Saved entries:
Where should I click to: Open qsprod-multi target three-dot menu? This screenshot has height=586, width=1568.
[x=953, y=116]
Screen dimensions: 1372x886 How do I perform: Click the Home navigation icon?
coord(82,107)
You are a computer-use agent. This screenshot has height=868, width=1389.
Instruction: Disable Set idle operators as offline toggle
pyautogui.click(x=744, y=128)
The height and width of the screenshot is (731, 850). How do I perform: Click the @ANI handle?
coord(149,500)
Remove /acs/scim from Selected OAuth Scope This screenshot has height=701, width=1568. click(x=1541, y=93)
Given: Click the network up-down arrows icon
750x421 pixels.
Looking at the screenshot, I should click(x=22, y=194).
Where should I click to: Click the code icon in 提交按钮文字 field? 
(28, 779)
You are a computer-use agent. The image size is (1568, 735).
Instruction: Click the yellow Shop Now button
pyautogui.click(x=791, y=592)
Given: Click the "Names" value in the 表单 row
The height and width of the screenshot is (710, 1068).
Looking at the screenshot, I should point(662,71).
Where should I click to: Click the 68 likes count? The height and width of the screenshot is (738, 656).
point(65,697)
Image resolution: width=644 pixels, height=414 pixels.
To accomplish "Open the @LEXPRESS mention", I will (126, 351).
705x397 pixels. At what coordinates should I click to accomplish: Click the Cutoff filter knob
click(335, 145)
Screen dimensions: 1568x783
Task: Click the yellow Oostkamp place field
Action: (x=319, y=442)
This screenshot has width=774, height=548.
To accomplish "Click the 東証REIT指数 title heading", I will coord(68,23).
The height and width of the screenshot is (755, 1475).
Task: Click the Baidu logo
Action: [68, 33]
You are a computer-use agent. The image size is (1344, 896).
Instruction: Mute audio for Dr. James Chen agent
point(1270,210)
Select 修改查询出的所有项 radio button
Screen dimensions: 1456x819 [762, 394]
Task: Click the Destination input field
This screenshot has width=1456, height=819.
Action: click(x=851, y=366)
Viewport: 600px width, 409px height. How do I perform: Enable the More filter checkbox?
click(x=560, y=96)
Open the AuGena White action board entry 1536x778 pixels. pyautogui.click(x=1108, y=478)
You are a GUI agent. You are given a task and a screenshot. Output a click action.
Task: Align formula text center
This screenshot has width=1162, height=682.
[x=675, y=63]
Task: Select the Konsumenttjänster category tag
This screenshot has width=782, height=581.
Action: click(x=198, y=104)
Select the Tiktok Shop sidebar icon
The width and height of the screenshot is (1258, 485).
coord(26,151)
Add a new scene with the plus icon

Problem requirements:
Working down from the line that contains "The width and", retype each line exactly through the last line of the data, and give nothing else.

Output of the task:
The width and height of the screenshot is (1258, 485).
coord(26,151)
Add a new scene with the plus icon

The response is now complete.